▶ _Exercise_:
Find the line with "Screen dimensions: 1400x866" in the entries below. Repeat it, every following line, and the line with "Open SERP snapshot", exactly and with nothing added.

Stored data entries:
● ● ● ● ● ● ●

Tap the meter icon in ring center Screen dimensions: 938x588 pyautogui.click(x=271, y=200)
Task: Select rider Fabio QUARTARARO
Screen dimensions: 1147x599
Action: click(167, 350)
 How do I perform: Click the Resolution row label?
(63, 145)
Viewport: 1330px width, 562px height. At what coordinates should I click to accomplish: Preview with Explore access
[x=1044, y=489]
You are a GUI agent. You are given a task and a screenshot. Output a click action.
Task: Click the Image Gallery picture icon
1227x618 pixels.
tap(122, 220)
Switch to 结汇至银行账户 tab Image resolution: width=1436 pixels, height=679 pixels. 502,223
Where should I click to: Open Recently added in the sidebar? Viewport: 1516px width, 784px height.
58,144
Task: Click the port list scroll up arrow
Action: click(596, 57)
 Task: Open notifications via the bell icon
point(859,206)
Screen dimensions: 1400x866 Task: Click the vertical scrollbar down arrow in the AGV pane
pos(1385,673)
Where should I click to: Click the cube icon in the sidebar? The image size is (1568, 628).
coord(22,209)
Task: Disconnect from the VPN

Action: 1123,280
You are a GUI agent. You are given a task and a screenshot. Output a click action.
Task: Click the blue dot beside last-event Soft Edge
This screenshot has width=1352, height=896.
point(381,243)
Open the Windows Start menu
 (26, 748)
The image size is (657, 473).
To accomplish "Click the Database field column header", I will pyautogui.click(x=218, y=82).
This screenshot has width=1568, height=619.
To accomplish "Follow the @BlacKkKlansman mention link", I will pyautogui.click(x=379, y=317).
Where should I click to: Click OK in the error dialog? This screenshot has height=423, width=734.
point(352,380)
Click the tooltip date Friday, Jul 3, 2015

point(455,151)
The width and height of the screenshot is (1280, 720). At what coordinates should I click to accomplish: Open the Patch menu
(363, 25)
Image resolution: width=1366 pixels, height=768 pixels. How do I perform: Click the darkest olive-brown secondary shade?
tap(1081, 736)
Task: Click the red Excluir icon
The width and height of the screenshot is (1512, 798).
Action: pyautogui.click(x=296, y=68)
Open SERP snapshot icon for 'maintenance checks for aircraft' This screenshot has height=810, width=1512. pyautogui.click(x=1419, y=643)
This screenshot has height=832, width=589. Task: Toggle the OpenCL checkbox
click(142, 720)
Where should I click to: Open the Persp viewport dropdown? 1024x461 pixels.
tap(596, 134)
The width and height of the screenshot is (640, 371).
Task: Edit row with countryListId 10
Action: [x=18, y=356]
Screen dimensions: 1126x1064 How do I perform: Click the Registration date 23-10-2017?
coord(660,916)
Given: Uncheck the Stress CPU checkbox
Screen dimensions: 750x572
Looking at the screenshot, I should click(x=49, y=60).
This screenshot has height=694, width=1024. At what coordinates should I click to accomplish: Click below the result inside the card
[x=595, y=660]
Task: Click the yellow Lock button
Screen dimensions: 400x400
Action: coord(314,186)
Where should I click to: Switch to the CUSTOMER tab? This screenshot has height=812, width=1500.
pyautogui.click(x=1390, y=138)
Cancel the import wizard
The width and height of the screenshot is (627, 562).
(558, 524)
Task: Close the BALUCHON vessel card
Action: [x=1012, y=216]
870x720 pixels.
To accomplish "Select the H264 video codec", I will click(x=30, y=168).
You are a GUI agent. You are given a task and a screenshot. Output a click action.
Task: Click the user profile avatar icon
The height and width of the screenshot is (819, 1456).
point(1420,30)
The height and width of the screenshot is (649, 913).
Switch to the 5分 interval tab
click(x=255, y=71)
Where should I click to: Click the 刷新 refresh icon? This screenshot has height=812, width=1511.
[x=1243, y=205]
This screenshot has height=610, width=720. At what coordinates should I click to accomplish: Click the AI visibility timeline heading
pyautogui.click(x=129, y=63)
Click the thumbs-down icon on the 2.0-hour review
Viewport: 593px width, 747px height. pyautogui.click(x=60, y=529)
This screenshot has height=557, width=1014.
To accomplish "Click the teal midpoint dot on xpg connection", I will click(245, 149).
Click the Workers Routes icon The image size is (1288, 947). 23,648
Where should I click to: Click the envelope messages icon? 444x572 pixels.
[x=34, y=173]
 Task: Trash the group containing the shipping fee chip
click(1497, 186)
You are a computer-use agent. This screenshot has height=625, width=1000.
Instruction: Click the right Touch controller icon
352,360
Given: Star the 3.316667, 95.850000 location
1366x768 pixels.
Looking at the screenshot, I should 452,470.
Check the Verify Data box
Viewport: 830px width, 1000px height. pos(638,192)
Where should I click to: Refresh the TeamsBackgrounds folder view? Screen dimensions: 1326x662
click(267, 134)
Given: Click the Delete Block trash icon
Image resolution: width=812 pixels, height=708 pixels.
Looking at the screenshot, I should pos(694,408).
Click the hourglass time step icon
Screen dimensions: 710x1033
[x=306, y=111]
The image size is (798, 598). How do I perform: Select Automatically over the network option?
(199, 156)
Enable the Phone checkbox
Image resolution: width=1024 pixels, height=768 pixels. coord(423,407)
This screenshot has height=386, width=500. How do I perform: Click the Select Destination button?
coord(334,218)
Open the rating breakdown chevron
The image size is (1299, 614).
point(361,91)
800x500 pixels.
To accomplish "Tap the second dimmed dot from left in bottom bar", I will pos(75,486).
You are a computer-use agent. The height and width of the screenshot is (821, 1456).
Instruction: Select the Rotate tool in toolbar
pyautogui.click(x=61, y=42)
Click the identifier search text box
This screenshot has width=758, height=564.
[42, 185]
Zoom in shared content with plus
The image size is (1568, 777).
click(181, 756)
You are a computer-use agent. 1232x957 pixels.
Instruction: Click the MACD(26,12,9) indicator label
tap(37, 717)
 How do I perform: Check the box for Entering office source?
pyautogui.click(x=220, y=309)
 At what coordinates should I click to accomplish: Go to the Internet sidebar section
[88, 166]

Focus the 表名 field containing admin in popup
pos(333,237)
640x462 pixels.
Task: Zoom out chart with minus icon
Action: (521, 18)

● ● ● ● ● ● ●

▶ _Response to this exercise_:
Screen dimensions: 1400x866 Task: Click the vertical scrollbar down arrow in the AGV pane
pos(1385,673)
Where should I click to: Click the cube icon in the sidebar? The image size is (1568, 628).
coord(22,209)
Task: Disconnect from the VPN

Action: 1123,280
You are a GUI agent. You are given a task and a screenshot. Output a click action.
Task: Click the blue dot beside last-event Soft Edge
This screenshot has width=1352, height=896.
point(381,243)
Open the Windows Start menu
 (26, 748)
The image size is (657, 473).
To accomplish "Click the Database field column header", I will pyautogui.click(x=218, y=82).
This screenshot has width=1568, height=619.
To accomplish "Follow the @BlacKkKlansman mention link", I will pyautogui.click(x=379, y=317).
Where should I click to: Click OK in the error dialog? This screenshot has height=423, width=734.
point(352,380)
Click the tooltip date Friday, Jul 3, 2015

point(455,151)
The width and height of the screenshot is (1280, 720). At what coordinates should I click to accomplish: Open the Patch menu
(363, 25)
Image resolution: width=1366 pixels, height=768 pixels. How do I perform: Click the darkest olive-brown secondary shade?
tap(1081, 736)
Task: Click the red Excluir icon
The width and height of the screenshot is (1512, 798).
Action: pyautogui.click(x=296, y=68)
Open SERP snapshot icon for 'maintenance checks for aircraft' This screenshot has height=810, width=1512. pyautogui.click(x=1419, y=643)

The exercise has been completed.